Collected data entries
* * * * *

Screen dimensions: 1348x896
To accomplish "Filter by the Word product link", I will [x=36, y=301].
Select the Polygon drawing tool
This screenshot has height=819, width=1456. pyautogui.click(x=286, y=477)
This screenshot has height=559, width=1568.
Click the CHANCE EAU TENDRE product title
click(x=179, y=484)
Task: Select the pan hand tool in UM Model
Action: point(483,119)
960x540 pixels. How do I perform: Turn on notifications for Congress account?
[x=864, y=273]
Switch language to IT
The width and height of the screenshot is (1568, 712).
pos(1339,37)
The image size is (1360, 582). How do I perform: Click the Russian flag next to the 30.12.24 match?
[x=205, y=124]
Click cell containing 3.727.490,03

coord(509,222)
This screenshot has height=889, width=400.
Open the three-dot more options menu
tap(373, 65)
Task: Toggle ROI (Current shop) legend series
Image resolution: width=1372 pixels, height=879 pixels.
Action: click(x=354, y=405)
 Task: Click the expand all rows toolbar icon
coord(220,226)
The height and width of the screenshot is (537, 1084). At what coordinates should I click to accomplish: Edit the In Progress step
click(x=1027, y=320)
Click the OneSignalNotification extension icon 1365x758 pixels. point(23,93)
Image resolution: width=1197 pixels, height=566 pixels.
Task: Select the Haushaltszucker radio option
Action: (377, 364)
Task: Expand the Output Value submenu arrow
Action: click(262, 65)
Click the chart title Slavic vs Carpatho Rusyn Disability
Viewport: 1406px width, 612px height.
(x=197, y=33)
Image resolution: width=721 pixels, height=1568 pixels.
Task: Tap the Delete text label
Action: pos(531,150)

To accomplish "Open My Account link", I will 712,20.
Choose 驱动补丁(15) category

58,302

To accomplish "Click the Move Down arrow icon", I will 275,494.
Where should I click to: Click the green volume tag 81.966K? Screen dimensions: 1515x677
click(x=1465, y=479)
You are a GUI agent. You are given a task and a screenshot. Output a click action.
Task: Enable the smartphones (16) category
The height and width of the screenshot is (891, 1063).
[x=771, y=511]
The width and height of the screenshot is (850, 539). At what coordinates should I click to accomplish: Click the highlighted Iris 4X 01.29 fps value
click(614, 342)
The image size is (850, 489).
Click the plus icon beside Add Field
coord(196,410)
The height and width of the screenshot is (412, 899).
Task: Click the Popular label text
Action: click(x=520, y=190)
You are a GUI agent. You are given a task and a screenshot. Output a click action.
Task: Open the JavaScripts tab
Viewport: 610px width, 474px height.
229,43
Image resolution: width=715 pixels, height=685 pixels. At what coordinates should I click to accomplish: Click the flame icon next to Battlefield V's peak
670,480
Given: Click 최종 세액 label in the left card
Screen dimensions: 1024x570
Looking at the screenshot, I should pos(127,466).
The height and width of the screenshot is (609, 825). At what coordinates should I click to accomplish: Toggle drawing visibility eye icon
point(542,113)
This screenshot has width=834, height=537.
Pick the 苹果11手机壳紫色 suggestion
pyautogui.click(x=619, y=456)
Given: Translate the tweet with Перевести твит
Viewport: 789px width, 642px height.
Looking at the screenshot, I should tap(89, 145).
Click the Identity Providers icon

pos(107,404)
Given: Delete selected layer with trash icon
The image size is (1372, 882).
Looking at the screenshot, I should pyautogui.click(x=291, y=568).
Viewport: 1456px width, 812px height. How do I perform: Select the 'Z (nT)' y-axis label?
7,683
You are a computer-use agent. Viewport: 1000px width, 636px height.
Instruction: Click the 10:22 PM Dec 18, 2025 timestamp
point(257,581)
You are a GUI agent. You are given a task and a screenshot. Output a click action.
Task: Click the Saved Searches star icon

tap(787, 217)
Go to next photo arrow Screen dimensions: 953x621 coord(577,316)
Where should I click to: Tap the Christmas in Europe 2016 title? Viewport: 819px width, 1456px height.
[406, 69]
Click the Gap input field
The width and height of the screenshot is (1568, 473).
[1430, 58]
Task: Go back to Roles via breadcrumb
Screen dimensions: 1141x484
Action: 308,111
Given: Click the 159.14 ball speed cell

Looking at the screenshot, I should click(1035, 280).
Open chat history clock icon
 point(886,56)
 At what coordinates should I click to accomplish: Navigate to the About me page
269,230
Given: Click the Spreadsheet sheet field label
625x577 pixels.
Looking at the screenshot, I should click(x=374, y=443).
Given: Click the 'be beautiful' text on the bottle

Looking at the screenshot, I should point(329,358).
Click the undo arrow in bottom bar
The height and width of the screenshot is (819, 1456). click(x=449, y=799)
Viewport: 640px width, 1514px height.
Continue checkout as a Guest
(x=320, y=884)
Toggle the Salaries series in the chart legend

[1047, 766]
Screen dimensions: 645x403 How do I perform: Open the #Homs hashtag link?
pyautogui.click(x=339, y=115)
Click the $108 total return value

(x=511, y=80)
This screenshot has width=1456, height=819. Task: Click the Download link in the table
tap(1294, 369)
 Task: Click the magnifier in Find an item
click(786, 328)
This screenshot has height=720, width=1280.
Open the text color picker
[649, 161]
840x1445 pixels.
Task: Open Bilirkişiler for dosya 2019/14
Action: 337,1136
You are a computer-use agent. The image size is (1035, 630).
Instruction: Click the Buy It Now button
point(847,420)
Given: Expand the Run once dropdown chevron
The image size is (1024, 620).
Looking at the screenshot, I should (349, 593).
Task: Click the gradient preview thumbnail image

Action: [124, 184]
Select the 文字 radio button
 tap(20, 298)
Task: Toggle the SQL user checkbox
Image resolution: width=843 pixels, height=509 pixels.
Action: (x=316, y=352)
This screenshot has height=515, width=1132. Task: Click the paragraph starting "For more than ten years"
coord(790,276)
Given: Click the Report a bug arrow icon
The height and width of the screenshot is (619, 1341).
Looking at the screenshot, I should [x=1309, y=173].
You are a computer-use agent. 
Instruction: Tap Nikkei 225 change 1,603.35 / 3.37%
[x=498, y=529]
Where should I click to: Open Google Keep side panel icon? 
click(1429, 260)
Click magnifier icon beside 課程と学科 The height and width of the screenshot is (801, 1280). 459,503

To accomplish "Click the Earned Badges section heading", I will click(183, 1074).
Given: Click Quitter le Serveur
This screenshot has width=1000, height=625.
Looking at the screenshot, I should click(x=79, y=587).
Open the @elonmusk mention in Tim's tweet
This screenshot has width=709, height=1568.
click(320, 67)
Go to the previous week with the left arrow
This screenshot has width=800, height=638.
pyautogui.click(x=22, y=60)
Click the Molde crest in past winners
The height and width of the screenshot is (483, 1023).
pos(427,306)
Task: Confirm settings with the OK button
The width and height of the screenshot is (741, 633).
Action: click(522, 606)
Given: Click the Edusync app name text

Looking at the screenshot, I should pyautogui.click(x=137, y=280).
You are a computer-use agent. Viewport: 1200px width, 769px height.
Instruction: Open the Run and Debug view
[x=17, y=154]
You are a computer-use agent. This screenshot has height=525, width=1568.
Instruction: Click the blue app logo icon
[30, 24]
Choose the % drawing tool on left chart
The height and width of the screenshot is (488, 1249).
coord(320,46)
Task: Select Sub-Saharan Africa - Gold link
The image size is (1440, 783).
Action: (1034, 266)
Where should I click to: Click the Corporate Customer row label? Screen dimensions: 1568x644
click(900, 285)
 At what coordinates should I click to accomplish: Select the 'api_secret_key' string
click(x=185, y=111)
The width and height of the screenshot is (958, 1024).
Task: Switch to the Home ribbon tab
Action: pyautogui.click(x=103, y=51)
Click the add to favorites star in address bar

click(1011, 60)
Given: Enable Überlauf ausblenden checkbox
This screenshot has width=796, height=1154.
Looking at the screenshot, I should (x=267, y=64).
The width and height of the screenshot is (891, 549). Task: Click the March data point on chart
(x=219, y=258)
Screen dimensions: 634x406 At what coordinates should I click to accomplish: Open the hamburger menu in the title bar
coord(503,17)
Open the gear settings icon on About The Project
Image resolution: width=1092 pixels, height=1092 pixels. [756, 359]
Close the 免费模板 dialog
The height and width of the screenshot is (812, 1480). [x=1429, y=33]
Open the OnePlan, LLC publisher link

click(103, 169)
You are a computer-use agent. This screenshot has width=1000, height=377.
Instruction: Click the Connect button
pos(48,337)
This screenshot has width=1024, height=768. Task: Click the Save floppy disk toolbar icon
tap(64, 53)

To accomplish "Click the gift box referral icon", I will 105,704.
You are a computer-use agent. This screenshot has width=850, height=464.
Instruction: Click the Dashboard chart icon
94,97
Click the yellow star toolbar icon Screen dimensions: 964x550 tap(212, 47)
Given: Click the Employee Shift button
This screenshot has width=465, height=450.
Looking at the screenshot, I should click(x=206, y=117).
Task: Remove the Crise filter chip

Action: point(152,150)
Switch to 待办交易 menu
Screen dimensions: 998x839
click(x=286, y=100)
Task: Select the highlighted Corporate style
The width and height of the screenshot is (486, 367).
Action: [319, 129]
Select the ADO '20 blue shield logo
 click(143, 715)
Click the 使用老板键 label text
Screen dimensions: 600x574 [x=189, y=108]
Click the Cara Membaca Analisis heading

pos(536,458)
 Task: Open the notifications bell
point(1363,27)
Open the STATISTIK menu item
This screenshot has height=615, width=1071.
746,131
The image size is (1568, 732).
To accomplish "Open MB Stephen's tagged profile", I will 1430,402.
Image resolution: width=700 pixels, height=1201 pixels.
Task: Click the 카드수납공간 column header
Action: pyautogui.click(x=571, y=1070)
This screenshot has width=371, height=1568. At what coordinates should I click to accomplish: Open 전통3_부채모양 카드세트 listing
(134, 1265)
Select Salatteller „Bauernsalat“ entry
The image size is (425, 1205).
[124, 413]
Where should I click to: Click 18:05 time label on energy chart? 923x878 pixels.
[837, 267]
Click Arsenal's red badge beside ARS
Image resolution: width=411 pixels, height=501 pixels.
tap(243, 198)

* * * * *

Read the data above and pull out each line that holds the string "checkbox".

Task: Toggle the SQL user checkbox
Given: Enable Überlauf ausblenden checkbox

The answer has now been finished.